MATERIAL SUPPLIED Start Marker

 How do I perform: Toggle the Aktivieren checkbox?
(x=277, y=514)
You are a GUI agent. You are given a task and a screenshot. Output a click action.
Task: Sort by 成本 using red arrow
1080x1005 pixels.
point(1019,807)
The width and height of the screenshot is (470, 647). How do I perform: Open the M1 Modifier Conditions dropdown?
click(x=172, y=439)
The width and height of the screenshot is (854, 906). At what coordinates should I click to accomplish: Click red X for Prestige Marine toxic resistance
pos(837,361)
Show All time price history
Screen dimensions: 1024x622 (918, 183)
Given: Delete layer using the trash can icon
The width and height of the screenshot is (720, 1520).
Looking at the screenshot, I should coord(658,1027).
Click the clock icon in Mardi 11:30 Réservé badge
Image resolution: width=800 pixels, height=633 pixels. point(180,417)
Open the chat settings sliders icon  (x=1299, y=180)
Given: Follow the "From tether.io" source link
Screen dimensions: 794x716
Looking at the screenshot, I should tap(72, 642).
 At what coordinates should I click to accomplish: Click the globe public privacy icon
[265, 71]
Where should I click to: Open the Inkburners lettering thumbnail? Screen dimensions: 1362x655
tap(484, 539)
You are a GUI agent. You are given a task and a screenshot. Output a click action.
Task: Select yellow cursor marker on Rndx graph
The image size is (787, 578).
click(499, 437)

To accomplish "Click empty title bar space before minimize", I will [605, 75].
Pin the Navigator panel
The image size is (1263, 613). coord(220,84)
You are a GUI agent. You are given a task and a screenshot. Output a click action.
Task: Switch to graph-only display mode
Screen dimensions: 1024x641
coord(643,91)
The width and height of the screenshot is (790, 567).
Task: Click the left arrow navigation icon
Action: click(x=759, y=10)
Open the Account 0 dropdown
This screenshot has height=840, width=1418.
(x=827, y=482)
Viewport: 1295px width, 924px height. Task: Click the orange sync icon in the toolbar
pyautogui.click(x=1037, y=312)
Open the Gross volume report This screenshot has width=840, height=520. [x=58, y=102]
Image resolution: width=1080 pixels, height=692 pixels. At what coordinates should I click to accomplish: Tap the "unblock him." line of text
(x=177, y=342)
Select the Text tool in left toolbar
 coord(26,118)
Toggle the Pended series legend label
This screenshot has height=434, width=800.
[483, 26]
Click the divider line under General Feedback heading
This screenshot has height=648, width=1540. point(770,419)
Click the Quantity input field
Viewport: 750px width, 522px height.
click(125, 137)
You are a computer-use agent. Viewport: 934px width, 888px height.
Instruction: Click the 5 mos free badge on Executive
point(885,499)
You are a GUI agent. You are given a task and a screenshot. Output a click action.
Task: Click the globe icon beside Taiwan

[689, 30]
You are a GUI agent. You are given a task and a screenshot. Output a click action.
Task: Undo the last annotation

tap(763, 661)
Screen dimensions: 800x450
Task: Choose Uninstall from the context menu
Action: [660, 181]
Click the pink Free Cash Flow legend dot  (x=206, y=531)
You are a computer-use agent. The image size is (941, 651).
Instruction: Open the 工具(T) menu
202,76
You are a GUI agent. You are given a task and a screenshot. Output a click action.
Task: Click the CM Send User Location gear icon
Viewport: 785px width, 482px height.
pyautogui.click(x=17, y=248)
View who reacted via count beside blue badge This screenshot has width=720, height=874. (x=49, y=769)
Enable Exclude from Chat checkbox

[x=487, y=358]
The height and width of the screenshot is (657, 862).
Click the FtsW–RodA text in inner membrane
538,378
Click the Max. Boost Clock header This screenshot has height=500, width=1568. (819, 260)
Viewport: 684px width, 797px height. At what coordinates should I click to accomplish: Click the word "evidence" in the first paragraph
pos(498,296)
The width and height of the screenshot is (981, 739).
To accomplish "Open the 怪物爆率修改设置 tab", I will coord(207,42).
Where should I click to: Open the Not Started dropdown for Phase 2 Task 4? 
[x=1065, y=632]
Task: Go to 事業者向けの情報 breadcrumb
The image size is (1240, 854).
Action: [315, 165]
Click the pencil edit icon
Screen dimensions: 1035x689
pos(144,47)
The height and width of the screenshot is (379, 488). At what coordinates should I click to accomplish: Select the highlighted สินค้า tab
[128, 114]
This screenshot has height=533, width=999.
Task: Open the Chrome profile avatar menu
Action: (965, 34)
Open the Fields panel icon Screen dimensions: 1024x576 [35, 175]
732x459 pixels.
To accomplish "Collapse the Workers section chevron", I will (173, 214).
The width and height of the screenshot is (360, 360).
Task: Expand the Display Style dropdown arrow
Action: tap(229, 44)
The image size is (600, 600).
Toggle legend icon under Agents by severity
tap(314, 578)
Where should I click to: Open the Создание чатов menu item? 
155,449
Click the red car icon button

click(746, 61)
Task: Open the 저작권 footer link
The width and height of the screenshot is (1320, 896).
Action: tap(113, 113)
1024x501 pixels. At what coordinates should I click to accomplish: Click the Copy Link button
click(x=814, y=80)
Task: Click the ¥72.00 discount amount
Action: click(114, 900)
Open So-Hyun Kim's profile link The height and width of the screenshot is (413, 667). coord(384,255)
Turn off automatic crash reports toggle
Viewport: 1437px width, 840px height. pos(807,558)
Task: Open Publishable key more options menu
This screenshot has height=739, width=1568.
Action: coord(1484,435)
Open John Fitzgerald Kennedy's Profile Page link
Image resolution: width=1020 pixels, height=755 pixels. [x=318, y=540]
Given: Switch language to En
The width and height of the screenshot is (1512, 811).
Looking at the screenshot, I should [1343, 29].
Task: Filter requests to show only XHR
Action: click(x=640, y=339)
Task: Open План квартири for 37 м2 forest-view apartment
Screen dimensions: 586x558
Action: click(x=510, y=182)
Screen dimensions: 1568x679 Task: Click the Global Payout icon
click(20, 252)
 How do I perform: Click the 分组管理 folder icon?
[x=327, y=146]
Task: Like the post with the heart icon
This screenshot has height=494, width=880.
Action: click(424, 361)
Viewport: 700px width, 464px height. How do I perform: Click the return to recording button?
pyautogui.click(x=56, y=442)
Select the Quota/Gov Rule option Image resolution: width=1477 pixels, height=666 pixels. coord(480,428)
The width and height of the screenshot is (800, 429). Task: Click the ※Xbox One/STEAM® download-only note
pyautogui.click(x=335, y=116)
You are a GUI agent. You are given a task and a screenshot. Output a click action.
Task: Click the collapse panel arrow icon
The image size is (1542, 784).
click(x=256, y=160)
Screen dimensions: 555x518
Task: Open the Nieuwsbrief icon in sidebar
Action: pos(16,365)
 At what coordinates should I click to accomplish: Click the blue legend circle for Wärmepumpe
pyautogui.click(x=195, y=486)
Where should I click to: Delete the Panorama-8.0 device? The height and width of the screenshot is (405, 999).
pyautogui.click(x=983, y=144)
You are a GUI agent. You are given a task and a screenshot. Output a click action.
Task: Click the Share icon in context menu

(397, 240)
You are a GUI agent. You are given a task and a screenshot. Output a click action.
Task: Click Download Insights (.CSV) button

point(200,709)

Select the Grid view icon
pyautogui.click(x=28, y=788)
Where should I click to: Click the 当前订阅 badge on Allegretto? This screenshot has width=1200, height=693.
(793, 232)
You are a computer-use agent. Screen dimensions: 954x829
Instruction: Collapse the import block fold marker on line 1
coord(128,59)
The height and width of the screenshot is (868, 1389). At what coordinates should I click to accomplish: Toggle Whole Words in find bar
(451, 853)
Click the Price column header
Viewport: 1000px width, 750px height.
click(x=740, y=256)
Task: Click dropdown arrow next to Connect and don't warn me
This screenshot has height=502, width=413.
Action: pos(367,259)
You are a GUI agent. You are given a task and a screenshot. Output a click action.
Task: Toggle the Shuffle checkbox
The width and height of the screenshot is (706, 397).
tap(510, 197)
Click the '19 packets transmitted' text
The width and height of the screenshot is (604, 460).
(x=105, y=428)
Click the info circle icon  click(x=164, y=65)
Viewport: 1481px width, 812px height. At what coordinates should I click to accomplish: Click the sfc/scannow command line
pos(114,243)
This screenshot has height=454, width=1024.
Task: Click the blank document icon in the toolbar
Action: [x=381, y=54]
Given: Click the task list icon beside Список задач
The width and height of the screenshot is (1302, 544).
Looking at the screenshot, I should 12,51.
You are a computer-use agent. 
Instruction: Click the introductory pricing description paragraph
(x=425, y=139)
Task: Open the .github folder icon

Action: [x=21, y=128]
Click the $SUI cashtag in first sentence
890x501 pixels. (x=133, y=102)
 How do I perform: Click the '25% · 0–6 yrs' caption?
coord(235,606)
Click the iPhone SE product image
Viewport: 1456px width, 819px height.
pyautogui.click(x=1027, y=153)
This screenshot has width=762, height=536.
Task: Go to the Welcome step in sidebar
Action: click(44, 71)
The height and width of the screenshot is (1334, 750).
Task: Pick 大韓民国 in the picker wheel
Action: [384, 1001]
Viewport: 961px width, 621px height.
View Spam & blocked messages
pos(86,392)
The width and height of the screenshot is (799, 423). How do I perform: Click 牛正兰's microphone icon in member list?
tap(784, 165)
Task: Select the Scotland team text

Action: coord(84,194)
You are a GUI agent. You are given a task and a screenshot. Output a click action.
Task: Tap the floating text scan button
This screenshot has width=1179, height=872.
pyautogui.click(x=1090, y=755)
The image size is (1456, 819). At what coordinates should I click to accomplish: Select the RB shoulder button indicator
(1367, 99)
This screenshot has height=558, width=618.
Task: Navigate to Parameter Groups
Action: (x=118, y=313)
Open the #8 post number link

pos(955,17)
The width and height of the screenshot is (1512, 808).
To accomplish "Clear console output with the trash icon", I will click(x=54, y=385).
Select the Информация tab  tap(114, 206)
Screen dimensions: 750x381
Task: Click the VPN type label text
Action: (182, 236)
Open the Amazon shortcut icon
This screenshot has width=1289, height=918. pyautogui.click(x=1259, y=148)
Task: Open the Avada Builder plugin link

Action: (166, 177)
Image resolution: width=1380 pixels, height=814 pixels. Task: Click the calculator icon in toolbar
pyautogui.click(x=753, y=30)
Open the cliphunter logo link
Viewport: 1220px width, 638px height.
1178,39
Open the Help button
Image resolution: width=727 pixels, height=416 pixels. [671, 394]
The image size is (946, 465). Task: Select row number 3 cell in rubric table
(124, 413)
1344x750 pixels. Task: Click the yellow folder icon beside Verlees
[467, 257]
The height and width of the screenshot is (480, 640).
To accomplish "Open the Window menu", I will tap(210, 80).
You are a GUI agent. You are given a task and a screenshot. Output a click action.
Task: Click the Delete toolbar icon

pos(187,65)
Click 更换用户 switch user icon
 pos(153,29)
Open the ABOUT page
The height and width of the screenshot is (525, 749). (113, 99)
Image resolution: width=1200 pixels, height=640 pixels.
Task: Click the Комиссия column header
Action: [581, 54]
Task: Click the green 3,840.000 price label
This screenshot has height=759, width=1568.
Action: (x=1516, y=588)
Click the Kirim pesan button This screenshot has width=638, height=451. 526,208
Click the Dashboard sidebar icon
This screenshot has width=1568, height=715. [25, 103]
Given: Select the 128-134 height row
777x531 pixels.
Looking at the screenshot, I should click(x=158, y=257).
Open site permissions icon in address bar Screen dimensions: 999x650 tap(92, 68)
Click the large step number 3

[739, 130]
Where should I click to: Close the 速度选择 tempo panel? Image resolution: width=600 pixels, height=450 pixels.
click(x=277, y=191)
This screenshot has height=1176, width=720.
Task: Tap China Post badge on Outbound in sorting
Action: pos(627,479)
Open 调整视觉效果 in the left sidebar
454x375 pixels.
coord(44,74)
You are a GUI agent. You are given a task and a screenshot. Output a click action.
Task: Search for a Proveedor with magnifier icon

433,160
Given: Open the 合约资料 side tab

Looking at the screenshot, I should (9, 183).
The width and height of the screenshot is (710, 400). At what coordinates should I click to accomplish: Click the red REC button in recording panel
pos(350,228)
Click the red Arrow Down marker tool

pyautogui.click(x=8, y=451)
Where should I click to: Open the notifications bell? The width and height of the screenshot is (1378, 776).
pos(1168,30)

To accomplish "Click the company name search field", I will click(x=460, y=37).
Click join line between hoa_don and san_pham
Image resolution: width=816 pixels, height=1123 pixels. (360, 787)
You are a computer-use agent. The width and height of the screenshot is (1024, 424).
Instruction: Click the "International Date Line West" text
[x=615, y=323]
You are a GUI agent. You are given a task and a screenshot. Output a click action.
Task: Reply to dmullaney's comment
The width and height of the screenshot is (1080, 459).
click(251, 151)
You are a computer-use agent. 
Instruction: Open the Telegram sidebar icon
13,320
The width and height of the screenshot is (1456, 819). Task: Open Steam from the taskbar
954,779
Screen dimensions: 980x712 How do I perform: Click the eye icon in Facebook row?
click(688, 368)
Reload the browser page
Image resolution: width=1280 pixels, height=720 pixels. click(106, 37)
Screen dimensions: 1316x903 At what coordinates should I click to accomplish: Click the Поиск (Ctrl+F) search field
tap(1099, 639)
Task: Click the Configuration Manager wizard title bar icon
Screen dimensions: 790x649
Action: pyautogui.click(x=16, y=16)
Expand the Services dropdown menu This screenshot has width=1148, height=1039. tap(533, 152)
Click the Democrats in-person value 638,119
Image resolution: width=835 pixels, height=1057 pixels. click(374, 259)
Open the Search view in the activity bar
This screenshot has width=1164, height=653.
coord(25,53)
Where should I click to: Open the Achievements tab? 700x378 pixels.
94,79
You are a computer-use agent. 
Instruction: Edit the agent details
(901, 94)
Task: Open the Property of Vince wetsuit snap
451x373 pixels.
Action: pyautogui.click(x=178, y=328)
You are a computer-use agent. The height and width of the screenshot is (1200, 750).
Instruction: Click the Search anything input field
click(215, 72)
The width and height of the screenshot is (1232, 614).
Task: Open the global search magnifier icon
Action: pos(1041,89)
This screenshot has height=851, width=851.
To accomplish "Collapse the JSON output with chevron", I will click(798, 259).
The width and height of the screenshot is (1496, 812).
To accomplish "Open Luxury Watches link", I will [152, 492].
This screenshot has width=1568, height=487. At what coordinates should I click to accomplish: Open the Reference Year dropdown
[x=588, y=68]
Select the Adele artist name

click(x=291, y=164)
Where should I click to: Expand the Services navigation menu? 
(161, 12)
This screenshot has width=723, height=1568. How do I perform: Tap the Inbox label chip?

MATERIAL SUPPLIED End Marker

WORK REQUEST >> Reproduce word for word the material above, beginning with the line that contains "Show All time price history" and ending with the line that contains "Given: Follow the".

OUTPUT FOR THIS EXERCISE >>
Show All time price history
Screen dimensions: 1024x622 (918, 183)
Given: Delete layer using the trash can icon
The width and height of the screenshot is (720, 1520).
Looking at the screenshot, I should coord(658,1027).
Click the clock icon in Mardi 11:30 Réservé badge
Image resolution: width=800 pixels, height=633 pixels. point(180,417)
Open the chat settings sliders icon  (x=1299, y=180)
Given: Follow the "From tether.io" source link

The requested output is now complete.